### Material for this task

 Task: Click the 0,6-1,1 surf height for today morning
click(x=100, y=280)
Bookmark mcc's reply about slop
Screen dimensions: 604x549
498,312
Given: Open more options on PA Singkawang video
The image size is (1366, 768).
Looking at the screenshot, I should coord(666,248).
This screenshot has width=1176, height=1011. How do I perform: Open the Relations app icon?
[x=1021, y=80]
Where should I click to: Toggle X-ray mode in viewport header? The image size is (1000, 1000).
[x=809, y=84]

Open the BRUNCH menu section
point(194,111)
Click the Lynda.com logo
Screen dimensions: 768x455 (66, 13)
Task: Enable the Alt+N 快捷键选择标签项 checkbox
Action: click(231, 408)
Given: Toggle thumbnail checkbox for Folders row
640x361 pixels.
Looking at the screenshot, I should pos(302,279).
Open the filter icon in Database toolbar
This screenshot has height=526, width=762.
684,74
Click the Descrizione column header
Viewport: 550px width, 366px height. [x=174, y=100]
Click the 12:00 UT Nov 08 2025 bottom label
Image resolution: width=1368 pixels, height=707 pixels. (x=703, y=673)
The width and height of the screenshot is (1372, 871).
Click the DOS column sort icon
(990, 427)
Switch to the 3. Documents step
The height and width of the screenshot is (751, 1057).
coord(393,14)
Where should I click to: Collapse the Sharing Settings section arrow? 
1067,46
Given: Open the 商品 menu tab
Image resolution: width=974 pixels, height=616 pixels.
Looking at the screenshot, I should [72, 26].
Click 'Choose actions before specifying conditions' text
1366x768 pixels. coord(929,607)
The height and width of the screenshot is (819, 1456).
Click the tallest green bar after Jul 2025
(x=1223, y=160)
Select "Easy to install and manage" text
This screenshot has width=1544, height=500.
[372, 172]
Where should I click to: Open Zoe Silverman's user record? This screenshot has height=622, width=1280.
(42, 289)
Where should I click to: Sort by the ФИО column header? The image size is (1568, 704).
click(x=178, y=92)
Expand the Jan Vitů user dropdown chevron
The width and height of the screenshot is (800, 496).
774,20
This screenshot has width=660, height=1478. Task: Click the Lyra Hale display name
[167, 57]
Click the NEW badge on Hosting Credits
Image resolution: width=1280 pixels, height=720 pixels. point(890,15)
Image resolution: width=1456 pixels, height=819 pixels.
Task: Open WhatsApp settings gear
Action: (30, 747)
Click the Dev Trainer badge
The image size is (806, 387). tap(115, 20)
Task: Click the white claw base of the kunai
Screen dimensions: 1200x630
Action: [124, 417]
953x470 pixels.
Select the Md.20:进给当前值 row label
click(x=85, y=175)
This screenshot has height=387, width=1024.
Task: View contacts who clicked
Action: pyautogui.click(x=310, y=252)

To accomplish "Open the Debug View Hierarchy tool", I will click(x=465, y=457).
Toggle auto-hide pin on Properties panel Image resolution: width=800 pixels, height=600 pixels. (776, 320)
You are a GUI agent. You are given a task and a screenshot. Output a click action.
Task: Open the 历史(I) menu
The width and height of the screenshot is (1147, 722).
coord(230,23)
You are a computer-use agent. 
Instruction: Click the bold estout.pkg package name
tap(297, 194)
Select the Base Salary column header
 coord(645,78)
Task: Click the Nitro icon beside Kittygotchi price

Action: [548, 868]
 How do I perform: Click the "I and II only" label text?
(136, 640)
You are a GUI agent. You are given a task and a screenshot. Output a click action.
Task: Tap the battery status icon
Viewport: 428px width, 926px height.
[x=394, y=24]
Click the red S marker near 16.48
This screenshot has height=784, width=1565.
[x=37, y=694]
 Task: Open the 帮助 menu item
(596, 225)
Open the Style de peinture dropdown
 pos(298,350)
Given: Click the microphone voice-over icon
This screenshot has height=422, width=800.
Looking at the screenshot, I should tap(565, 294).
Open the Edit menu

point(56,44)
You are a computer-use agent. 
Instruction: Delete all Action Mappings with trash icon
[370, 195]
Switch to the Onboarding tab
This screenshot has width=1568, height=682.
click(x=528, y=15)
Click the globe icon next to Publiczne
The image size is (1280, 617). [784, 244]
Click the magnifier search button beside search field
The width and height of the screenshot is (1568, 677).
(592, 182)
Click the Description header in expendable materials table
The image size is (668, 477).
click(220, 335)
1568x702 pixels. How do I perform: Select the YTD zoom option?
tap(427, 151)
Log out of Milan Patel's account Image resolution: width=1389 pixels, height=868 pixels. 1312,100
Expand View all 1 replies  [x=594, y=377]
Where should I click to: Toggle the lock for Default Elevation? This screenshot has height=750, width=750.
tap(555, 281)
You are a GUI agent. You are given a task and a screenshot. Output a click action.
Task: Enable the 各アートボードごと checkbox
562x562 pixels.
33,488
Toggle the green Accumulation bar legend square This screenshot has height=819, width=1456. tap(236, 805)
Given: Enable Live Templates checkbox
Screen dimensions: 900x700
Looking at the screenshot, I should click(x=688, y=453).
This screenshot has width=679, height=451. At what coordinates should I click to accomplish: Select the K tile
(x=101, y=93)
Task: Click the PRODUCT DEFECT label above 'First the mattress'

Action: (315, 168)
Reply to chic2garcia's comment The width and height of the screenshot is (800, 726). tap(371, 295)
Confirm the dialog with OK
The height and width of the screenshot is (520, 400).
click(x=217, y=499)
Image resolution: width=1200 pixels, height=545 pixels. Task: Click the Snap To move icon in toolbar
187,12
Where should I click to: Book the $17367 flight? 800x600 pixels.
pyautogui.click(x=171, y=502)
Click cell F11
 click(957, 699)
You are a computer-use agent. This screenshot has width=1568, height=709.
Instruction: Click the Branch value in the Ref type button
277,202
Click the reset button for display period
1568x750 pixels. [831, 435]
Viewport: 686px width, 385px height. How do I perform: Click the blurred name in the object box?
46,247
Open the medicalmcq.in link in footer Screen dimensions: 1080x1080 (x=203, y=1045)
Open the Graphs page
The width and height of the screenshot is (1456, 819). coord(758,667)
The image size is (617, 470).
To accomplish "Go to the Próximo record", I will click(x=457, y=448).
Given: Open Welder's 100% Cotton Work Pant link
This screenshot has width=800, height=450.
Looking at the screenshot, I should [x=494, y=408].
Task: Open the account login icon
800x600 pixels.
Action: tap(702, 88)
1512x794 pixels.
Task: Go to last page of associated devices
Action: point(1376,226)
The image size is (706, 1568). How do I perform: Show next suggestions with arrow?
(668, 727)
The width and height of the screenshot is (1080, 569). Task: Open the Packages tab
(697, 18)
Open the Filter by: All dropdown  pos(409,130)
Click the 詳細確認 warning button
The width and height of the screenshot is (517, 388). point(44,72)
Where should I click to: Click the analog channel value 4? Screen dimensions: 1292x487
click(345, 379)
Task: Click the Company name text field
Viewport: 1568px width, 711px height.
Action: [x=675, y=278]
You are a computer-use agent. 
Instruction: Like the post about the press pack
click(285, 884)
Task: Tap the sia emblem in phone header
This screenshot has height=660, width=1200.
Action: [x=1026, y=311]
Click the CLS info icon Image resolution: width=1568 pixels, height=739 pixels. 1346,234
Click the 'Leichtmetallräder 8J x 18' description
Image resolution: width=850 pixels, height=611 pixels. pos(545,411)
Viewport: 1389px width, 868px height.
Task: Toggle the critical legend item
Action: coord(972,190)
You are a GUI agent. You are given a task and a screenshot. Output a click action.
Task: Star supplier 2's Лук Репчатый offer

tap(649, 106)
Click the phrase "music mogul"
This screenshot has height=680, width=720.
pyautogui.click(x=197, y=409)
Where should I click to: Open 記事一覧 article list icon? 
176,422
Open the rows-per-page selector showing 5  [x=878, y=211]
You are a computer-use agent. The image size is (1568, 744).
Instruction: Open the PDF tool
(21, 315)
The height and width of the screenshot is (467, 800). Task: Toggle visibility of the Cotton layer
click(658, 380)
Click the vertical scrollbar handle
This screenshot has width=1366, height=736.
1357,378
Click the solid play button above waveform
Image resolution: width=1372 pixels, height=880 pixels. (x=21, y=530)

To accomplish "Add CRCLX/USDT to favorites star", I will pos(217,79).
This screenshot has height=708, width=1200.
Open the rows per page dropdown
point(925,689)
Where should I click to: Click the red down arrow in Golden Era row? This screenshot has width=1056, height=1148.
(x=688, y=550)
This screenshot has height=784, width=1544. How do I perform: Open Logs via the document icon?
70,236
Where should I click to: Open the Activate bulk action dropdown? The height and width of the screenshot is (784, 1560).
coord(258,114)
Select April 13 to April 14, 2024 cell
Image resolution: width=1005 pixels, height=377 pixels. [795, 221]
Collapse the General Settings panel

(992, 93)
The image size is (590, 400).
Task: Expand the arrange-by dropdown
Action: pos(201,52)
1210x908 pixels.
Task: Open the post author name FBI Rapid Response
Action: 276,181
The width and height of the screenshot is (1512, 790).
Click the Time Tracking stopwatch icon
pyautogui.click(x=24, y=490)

### Exercise directions
Copy the rows verbatim, from the first row through the line that contains "Action: click(231, 408)", including both.

### Correct response
 Task: Click the 0,6-1,1 surf height for today morning
click(x=100, y=280)
Bookmark mcc's reply about slop
Screen dimensions: 604x549
498,312
Given: Open more options on PA Singkawang video
The image size is (1366, 768).
Looking at the screenshot, I should coord(666,248).
This screenshot has width=1176, height=1011. How do I perform: Open the Relations app icon?
[x=1021, y=80]
Where should I click to: Toggle X-ray mode in viewport header? The image size is (1000, 1000).
[x=809, y=84]

Open the BRUNCH menu section
point(194,111)
Click the Lynda.com logo
Screen dimensions: 768x455 (66, 13)
Task: Enable the Alt+N 快捷键选择标签项 checkbox
Action: click(231, 408)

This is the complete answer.